Uchodźcy ze wschodnich prowincji DR Konga, którzy znaleźli schronienie na terenie obozu przejściowego Nkamira w zachodniej części Rwandy, tracą nadzieję że sytuacja w Kongo się ustabilizuje.
Niepokojem napawa zwłaszcza przymykanie oczu przez armię rządową na prześladowania, jakich doznają niektóre grupy etniczne ze strony rebeliantów. O przypadkach donoszą obywatele kongijscy z grupy językowej Kinyarwanda.
"To przeklęty kraj. Nie ma dnia bez prześladowań, gwałtów czy zabójstwa, tylko dlatego że ktoś mówi Kinyarwanda" przytacza wypowiedzi uchodźców serwis allafrica.com
Statystyki wskazują, iż coraz więcej obywateli DR Konga, stara się znaleźć schronienie na terenie sąsiadującej Rwandy. W ciągu tylko ostatnich trzech tygodni ponad 3,5 tys. osób przekroczyło granicę, uciekając przed prześladowaniami. Ludzie są wyczerpani, pozbawieni dobytku, nierzadko stracili część rodziny.
"Żołnierze zastrzelili moich rodziców, moich krewnych. Zamordowali matkę, ojca, młodszego brata" mówi dwudziestolatek z Nakamira.
"Tylko Bóg wie, czy sytuacja w naszym kraju kiedykolwiek wróci do normy. Nikt nie wydaje się zatroskany aby interweniować. Kobiety i dziewczęta są gwałcone, ludzie wyrzynani" mówi osiemnastoletnia kongijka.
Na terenie Rwandy przebywa obecnie ponad 50.000 kongijskich uchodźców, głównie tych, którzy uciekli ze wschodniej części Demokratycznej Republiki Konga.
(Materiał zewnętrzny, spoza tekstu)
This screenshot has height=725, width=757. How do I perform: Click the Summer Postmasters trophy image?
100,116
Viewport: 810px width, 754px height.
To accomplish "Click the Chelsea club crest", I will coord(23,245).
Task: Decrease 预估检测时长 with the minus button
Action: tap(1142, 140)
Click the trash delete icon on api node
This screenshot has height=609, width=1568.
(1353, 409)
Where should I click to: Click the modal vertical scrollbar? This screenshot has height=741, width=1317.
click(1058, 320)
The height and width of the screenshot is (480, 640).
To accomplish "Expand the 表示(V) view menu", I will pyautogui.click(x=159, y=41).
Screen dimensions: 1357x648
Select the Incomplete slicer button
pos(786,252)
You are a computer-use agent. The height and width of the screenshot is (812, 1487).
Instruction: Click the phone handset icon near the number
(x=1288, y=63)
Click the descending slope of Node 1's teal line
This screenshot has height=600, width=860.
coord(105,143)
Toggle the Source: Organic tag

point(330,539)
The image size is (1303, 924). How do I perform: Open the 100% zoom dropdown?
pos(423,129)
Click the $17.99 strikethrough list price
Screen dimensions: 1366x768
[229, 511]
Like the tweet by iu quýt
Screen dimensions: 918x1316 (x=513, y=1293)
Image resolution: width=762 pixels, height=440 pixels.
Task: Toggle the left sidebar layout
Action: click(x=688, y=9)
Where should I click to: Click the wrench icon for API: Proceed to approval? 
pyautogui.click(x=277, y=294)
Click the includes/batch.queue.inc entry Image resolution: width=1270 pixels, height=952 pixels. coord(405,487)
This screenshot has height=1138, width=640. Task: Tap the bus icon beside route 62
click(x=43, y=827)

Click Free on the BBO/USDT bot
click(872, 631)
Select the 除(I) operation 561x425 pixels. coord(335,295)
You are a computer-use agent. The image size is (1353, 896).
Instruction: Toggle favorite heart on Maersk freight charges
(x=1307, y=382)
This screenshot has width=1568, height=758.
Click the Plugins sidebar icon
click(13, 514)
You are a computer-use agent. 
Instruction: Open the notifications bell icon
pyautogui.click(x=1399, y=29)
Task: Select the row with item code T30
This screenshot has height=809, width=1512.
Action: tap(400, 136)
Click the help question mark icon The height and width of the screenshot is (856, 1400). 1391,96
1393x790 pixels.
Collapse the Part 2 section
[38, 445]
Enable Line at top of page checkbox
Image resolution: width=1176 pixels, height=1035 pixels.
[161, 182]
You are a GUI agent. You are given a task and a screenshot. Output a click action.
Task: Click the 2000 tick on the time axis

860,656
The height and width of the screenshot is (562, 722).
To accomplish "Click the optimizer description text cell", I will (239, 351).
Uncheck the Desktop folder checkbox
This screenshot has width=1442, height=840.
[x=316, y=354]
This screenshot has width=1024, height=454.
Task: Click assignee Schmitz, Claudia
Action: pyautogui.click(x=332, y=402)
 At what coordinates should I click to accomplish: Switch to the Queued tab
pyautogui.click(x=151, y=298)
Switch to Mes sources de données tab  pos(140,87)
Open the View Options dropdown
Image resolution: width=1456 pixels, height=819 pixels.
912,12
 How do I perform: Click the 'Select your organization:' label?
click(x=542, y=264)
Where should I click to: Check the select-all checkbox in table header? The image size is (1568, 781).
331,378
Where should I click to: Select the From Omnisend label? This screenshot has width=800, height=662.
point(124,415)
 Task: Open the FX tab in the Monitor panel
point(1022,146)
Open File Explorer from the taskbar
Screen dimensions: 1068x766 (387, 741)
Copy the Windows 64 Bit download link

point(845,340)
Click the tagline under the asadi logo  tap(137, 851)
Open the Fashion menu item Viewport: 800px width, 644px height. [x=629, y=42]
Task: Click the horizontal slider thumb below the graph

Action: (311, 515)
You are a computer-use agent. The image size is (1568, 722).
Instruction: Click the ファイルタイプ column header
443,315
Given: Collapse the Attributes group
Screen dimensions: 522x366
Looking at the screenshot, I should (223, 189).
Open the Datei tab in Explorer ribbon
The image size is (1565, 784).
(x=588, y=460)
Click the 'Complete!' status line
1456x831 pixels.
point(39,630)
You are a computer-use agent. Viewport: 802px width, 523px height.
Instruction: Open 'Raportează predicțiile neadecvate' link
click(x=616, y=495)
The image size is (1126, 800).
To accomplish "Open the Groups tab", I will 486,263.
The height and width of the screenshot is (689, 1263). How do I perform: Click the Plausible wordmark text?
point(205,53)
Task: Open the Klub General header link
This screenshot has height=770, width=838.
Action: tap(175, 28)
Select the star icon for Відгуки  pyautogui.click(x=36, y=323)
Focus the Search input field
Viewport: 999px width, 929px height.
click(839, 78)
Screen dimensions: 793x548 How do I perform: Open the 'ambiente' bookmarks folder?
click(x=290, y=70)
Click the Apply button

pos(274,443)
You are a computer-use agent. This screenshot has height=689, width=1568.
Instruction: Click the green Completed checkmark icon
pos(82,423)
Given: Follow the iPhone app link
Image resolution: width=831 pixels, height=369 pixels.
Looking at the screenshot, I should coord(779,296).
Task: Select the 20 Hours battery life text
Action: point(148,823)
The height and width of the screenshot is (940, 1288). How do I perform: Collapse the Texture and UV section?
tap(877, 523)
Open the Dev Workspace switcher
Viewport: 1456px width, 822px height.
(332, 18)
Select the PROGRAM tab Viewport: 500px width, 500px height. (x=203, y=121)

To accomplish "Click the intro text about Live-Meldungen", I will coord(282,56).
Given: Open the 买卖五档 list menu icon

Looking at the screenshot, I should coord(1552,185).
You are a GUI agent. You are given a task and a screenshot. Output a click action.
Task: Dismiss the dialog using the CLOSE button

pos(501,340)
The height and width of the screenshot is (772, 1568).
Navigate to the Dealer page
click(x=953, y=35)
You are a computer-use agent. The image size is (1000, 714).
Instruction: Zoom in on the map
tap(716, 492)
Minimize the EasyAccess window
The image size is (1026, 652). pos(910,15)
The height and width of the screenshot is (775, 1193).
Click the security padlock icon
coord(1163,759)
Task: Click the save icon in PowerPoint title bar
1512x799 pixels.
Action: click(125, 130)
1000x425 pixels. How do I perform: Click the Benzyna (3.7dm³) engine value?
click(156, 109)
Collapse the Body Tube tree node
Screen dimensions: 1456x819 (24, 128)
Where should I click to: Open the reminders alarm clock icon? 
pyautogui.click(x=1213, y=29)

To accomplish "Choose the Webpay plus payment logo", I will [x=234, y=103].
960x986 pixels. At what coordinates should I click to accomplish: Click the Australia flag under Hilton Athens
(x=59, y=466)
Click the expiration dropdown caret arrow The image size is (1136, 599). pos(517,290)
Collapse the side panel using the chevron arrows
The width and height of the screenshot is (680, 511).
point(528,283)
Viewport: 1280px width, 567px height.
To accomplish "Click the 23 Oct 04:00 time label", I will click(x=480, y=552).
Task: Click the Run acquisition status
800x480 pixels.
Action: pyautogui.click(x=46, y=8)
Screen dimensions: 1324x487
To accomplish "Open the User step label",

Są rozmieszczeni w różnych obozach: w Gihembe w dystrykcie Gicumbi; Kiziba w dystrykcie Karongi; Nyabiheke w dystrykcie Gatsibo; Kigeme w dystrykcie Nyamagabe; w Kigali i Nkamira Transit Centre w Prowincji Zachodniej.
Uchodźcom jest dostarczane pożywienie przez rząd rwandyjski we współpracy z ONZ-etowską komisją ds. uchodźców.